Une bourse au permis solidaire

Depuis 2009, la ville des Ulis offre une bourse au permis de conduire à 10 jeunes âgés de moins de 26 ans. Seule contrepartie : réaliser une action solidaire au sein d’une association locale.

Encourager la mobilité et la vie associative.

Depuis 2009, la mairie des Ulis propose une bourse au permis de conduire annuelle pour dix jeunes âgés de 18 à 25 ans. Impulsée par le maire Maud Olivier, vice-présidente du Conseil général de l’Essonne chargée de la lutte contre les discriminations, cette action solidaire et citoyenne originale s’inscrit dans l’Agenda 21 de la commune.

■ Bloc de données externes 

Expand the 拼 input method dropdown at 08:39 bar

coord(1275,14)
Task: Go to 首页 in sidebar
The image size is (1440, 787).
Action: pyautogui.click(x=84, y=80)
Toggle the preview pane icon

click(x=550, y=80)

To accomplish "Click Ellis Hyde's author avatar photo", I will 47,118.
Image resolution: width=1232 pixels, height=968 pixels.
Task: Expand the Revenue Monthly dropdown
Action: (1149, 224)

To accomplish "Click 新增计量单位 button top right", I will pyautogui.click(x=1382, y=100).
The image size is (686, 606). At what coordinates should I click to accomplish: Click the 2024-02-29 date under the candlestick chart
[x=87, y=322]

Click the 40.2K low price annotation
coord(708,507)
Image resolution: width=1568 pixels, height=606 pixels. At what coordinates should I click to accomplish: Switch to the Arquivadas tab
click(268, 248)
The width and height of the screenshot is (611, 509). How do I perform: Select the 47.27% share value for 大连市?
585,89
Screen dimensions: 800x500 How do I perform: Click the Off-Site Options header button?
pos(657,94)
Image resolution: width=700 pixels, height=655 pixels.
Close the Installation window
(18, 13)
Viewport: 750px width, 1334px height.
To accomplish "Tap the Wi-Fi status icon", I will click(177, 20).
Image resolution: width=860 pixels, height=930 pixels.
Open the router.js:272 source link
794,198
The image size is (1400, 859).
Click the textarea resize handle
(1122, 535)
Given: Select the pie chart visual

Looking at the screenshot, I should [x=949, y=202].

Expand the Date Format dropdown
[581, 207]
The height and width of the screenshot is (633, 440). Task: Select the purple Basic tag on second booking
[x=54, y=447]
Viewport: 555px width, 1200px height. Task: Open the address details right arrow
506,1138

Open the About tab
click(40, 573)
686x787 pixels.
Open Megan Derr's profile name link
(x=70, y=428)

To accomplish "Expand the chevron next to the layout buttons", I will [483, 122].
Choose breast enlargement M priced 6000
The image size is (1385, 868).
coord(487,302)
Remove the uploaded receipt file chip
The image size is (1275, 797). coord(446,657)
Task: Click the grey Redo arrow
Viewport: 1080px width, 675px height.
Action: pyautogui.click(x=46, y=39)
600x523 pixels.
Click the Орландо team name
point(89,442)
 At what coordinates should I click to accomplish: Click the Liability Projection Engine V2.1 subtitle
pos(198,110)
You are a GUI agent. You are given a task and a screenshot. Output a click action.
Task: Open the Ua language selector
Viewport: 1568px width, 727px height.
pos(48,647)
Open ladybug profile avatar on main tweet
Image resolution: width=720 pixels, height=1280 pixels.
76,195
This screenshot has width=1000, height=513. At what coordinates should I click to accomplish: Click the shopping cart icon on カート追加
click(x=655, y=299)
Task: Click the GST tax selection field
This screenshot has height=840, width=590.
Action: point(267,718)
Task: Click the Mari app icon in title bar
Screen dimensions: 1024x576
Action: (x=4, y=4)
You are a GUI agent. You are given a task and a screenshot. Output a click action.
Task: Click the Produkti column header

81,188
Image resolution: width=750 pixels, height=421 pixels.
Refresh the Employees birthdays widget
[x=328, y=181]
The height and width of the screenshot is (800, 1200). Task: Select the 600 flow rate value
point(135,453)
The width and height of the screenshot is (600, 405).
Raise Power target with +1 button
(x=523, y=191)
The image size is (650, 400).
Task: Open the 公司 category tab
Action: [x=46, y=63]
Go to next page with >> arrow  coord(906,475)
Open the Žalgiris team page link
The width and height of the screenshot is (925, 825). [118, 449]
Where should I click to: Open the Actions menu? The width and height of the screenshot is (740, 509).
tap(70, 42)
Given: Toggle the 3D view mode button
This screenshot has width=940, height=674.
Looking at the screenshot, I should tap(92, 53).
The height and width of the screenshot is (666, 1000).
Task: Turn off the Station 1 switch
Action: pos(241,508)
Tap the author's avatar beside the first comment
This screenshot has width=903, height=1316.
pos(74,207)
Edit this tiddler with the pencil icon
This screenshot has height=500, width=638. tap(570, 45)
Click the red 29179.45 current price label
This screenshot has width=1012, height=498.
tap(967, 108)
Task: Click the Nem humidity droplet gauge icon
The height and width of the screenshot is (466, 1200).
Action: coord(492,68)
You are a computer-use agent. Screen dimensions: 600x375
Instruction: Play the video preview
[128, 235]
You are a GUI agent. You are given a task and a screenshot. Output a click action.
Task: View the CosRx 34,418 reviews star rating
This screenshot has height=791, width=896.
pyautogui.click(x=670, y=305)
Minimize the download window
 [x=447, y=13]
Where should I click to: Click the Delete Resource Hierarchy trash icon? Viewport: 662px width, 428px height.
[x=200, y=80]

Labellisé par le département en 2009, il regroupe les grandes orientations en matière de développement durable.

Un don de 60 heures

« Avec l’aide de l’État via la Politique de la ville et la région Île de France, nous finançons 80 à 90% du coût du permis de conduire sur la base d’une formation classique de 20 heures », explique Hamadou Mbodj, responsable de la direction de la jeunesse à la mairie des Ulis. En échange, les jeunes s’engagent à donner au préalable 60 heures de leur temps, en 6 mois, à l’une des cinq associations locales adhérentes au dispositif : Emmaüs, Études et Chantiers Île de France, le CCAS, le club Léo Lagrange et l’épicerie sociale la Passerelle du soleil. »
Dans le même temps, la ville organise pour les jeunes conducteurs boursiers une session de formation de trois heures à l’éco-citoyenneté. Une sensibilisation à la conduite économique, aux circulations douces et aux dangers de la conduite sous l’emprise de substances addictives.

Une forte demande

La troisième édition de cette bourse au permis débutera en septembre prochain. Chaque année, 80 jeunes y postulent ! Les candidats disposeront d’un délai élargi de 12 à 18 mois pour tenir compte d’un examen de plus en plus sélectif : le taux de réussite des jeunes conducteurs boursiers s’élève à 40%.
« 90% des jeunes finalisent leur action solidaire jusqu’à l’obtention du permis, souligne Hamadou Mbodj. La plupart continuent en parallèle leurs études. Une fois en poche, le permis améliore leur mobilité en attendant d’entrer dans le monde du travail. »
Jusqu’à présent, trois jeunes ont décroché le permis D transport en commun. L’un d’eux a été embauché immédiatement par une société de transport intervenant aux Ulis. Et plusieurs jeunes continuent de s’investir dans les associations de la ville. Un dispositif « gagnant gagnant », pour tous ses acteurs.